══ Textausschnitt ══
Wie viele Mitarbeitende tatsächlich benötigt werden, sei schwierig zu sagen. In den jeweiligen Fachabteilungen seien unterschiedliche Personaluntergrenzen festgelegt. Falls diese unterschritten werden, seien auch Strafzahlungen möglich, so heißt es.
Immerhin besteht die Möglichkeit, mit ausländischen Kräften gegenzusteuern. Dazu Haeger: „Das tun wir in großem Maße. Wir stellen Fachkräfte aus aller Herren Länder an. Von Mexiko bis zum Kosovo sind hier viele Nationalitäten vertreten. Wir bieten den Mitarbeitenden auch Wohnraum an, denn sie sollen sich bei uns wohlfühlen. Zudem unterstützen wir bei der Integration.“ Die GFO-Kliniken kooperieren mit der Hochschule Koblenz, um junge Leute aus Kenia zu gewinnen, die hier in Deutschland eine Ausbildung zur Pflegefachkraft absolvieren. „Dort lernen die Menschen bereits die deutsche Sprache, um hier arbeiten zu können. Überdies ist eine Integrationsbeauftragte an zentraler Stelle damit befasst, immer dort hilfreich zu begleiten, wo es notwendig ist. Auch aus Indien, der Türkei und China kommen Menschen, um bei uns zu arbeiten“, berichtet die GFO-Pflegedirektorin.
═══
══ Angezeigte Einträge ══
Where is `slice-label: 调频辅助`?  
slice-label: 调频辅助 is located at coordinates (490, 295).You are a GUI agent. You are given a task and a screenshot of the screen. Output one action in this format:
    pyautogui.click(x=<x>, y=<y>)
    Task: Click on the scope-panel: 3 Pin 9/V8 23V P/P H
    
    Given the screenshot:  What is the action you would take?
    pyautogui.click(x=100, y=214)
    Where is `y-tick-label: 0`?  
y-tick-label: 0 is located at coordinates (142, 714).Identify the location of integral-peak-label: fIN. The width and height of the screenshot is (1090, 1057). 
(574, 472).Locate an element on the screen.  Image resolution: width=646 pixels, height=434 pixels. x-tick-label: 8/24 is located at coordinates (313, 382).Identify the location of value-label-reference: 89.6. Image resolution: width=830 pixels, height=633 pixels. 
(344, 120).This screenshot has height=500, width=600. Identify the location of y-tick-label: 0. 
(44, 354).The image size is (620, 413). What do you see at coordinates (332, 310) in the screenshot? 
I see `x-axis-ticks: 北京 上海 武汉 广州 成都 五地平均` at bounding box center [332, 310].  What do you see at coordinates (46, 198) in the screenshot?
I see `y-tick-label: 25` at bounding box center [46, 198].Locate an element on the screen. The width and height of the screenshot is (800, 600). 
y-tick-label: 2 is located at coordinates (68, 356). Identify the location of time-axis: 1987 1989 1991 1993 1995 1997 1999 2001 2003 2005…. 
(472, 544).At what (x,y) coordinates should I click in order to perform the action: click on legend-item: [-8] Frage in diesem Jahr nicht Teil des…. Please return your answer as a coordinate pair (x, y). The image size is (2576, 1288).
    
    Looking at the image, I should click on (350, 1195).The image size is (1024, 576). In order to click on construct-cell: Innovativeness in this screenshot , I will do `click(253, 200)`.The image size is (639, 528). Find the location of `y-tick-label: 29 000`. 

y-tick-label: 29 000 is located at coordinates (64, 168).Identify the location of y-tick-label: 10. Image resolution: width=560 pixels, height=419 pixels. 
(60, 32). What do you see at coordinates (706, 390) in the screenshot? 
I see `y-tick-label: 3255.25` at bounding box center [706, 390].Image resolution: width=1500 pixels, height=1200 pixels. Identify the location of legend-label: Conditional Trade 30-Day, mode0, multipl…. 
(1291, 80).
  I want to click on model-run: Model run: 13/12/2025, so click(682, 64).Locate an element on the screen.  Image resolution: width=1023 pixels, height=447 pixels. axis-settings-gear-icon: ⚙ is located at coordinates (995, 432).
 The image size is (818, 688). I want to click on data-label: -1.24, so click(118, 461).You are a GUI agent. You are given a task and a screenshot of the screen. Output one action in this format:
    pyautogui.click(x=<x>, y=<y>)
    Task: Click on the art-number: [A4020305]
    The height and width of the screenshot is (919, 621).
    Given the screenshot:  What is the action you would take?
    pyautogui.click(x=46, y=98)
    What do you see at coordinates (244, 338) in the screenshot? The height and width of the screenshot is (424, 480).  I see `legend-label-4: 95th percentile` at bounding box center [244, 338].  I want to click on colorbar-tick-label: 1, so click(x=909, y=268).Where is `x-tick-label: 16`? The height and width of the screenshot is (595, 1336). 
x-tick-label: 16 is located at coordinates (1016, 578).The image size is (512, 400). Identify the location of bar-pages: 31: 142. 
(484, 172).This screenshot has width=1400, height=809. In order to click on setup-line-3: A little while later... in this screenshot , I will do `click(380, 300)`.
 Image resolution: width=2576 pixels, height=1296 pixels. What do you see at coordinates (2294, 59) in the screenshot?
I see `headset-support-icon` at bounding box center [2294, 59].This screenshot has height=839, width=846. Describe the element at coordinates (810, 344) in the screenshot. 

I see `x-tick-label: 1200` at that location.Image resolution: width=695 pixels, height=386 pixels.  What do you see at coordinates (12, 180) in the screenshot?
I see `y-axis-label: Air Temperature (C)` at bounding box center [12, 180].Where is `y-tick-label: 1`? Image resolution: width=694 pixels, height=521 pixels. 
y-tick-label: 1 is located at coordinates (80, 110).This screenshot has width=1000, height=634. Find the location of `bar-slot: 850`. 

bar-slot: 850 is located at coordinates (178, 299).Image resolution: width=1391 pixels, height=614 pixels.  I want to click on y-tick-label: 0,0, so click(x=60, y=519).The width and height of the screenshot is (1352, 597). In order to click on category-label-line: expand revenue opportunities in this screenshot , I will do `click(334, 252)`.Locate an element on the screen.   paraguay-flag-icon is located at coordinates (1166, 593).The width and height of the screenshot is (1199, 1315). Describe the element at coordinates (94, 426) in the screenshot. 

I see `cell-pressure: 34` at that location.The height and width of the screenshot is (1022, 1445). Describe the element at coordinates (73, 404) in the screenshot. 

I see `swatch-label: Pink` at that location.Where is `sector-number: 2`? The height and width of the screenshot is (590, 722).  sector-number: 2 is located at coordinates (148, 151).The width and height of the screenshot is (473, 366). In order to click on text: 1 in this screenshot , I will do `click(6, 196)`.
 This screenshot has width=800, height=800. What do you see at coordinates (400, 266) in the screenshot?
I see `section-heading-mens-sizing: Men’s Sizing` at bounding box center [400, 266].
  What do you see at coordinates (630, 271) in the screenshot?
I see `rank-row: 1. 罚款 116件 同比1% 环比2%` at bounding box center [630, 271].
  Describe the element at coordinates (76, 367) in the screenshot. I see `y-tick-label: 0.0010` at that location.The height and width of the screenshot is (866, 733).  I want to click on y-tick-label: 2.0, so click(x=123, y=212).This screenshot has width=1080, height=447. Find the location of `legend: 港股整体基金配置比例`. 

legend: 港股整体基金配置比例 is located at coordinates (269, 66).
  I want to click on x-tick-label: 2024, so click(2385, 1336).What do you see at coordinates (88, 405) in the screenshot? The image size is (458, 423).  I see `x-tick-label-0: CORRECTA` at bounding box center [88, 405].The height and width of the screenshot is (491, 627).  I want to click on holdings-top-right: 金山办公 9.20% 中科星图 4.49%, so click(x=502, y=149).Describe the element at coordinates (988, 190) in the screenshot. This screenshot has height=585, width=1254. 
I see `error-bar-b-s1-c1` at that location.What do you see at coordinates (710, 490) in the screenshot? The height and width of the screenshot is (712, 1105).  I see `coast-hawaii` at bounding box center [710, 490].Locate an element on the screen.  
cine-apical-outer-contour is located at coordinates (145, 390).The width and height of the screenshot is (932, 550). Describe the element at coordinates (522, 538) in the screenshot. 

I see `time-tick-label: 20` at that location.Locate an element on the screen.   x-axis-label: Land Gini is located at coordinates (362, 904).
═══
Schreiben Sie aus dem Text über die Personalgewinnung der GFO-Kliniken die Passage von „Immerhin besteht die“ bis einschließlich „berichtet die GFO-Pflegedirektorin.“ wortgetreu ab. Die Einträge sind hierfür ohne Belang.

Immerhin besteht die Möglichkeit, mit ausländischen Kräften gegenzusteuern. Dazu Haeger: „Das tun wir in großem Maße. Wir stellen Fachkräfte aus aller Herren Länder an. Von Mexiko bis zum Kosovo sind hier viele Nationalitäten vertreten. Wir bieten den Mitarbeitenden auch Wohnraum an, denn sie sollen sich bei uns wohlfühlen. Zudem unterstützen wir bei der Integration.“ Die GFO-Kliniken kooperieren mit der Hochschule Koblenz, um junge Leute aus Kenia zu gewinnen, die hier in Deutschland eine Ausbildung zur Pflegefachkraft absolvieren. „Dort lernen die Menschen bereits die deutsche Sprache, um hier arbeiten zu können. Überdies ist eine Integrationsbeauftragte an zentraler Stelle damit befasst, immer dort hilfreich zu begleiten, wo es notwendig ist. Auch aus Indien, der Türkei und China kommen Menschen, um bei uns zu arbeiten“, berichtet die GFO-Pflegedirektorin.